== EXCERPTED RECORDS

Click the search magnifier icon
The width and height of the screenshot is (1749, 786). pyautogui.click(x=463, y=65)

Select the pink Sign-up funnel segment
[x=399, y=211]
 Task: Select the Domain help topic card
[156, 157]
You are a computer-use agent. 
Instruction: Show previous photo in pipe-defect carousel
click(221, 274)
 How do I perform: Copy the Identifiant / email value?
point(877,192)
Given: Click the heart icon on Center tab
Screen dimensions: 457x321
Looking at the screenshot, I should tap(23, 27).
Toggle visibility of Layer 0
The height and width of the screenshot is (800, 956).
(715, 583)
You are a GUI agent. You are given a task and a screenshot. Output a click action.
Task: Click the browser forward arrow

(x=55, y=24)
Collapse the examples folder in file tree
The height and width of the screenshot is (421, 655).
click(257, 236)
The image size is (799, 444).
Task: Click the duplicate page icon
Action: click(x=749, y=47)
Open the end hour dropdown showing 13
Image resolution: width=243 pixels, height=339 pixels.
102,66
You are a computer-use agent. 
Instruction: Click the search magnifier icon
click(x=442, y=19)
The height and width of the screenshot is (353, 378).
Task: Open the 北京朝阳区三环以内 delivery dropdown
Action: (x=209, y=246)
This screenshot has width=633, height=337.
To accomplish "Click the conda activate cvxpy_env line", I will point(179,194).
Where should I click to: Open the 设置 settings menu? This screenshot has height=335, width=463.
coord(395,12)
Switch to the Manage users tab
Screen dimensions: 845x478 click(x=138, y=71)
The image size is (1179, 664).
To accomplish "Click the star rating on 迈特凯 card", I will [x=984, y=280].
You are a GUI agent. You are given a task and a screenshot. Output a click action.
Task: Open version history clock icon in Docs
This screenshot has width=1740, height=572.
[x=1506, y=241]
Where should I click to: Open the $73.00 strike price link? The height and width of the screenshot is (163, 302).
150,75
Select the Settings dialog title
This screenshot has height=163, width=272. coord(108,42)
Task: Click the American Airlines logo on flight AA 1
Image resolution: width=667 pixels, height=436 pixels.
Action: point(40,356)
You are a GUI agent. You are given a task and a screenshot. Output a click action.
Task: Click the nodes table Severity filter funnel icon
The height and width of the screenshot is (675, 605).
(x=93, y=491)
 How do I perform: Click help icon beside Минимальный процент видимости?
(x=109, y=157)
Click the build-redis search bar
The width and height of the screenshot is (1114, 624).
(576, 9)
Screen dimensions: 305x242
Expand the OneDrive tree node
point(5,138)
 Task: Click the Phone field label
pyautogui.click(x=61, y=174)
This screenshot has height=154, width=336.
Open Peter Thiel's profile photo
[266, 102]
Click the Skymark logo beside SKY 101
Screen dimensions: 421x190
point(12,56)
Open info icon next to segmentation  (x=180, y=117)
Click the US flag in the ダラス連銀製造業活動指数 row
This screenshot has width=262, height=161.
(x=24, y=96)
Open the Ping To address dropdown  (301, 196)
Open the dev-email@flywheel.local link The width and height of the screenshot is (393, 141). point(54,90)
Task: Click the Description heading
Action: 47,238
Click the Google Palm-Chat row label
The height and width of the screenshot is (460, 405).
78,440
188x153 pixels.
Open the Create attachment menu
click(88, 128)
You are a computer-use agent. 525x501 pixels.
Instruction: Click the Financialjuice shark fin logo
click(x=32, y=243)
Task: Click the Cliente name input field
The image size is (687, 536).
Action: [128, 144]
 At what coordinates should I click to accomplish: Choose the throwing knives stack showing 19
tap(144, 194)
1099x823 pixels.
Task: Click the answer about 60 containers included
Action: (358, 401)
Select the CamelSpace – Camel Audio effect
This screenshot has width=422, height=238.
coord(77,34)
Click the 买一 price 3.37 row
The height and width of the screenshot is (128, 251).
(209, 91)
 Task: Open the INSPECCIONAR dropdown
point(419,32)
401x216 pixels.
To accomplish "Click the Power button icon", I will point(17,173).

====

WHAT IS BEING ASKED:
The answer must be all of the entries, restated exactly.

RESPONSE BOX:
Click the search magnifier icon
The width and height of the screenshot is (1749, 786). pyautogui.click(x=463, y=65)

Select the pink Sign-up funnel segment
[x=399, y=211]
 Task: Select the Domain help topic card
[156, 157]
You are a computer-use agent. 
Instruction: Show previous photo in pipe-defect carousel
click(221, 274)
 How do I perform: Copy the Identifiant / email value?
point(877,192)
Given: Click the heart icon on Center tab
Screen dimensions: 457x321
Looking at the screenshot, I should tap(23, 27).
Toggle visibility of Layer 0
The height and width of the screenshot is (800, 956).
(715, 583)
You are a GUI agent. You are given a task and a screenshot. Output a click action.
Task: Click the browser forward arrow

(x=55, y=24)
Collapse the examples folder in file tree
The height and width of the screenshot is (421, 655).
click(257, 236)
The image size is (799, 444).
Task: Click the duplicate page icon
Action: click(x=749, y=47)
Open the end hour dropdown showing 13
Image resolution: width=243 pixels, height=339 pixels.
102,66
You are a computer-use agent. 
Instruction: Click the search magnifier icon
click(x=442, y=19)
The height and width of the screenshot is (353, 378).
Task: Open the 北京朝阳区三环以内 delivery dropdown
Action: (x=209, y=246)
This screenshot has width=633, height=337.
To accomplish "Click the conda activate cvxpy_env line", I will point(179,194).
Where should I click to: Open the 设置 settings menu? This screenshot has height=335, width=463.
coord(395,12)
Switch to the Manage users tab
Screen dimensions: 845x478 click(x=138, y=71)
The image size is (1179, 664).
To accomplish "Click the star rating on 迈特凯 card", I will [x=984, y=280].
You are a GUI agent. You are given a task and a screenshot. Output a click action.
Task: Open version history clock icon in Docs
This screenshot has width=1740, height=572.
[x=1506, y=241]
Where should I click to: Open the $73.00 strike price link? The height and width of the screenshot is (163, 302).
150,75
Select the Settings dialog title
This screenshot has height=163, width=272. coord(108,42)
Task: Click the American Airlines logo on flight AA 1
Image resolution: width=667 pixels, height=436 pixels.
Action: point(40,356)
You are a GUI agent. You are given a task and a screenshot. Output a click action.
Task: Click the nodes table Severity filter funnel icon
The height and width of the screenshot is (675, 605).
(x=93, y=491)
 How do I perform: Click help icon beside Минимальный процент видимости?
(x=109, y=157)
Click the build-redis search bar
The width and height of the screenshot is (1114, 624).
(576, 9)
Screen dimensions: 305x242
Expand the OneDrive tree node
point(5,138)
 Task: Click the Phone field label
pyautogui.click(x=61, y=174)
This screenshot has height=154, width=336.
Open Peter Thiel's profile photo
[266, 102]
Click the Skymark logo beside SKY 101
Screen dimensions: 421x190
point(12,56)
Open info icon next to segmentation  (x=180, y=117)
Click the US flag in the ダラス連銀製造業活動指数 row
This screenshot has width=262, height=161.
(x=24, y=96)
Open the Ping To address dropdown  (301, 196)
Open the dev-email@flywheel.local link The width and height of the screenshot is (393, 141). point(54,90)
Task: Click the Description heading
Action: 47,238
Click the Google Palm-Chat row label
The height and width of the screenshot is (460, 405).
78,440
188x153 pixels.
Open the Create attachment menu
click(88, 128)
You are a computer-use agent. 525x501 pixels.
Instruction: Click the Financialjuice shark fin logo
click(x=32, y=243)
Task: Click the Cliente name input field
The image size is (687, 536).
Action: [128, 144]
 At what coordinates should I click to accomplish: Choose the throwing knives stack showing 19
tap(144, 194)
1099x823 pixels.
Task: Click the answer about 60 containers included
Action: (358, 401)
Select the CamelSpace – Camel Audio effect
This screenshot has width=422, height=238.
coord(77,34)
Click the 买一 price 3.37 row
The height and width of the screenshot is (128, 251).
(209, 91)
 Task: Open the INSPECCIONAR dropdown
point(419,32)
401x216 pixels.
To accomplish "Click the Power button icon", I will point(17,173).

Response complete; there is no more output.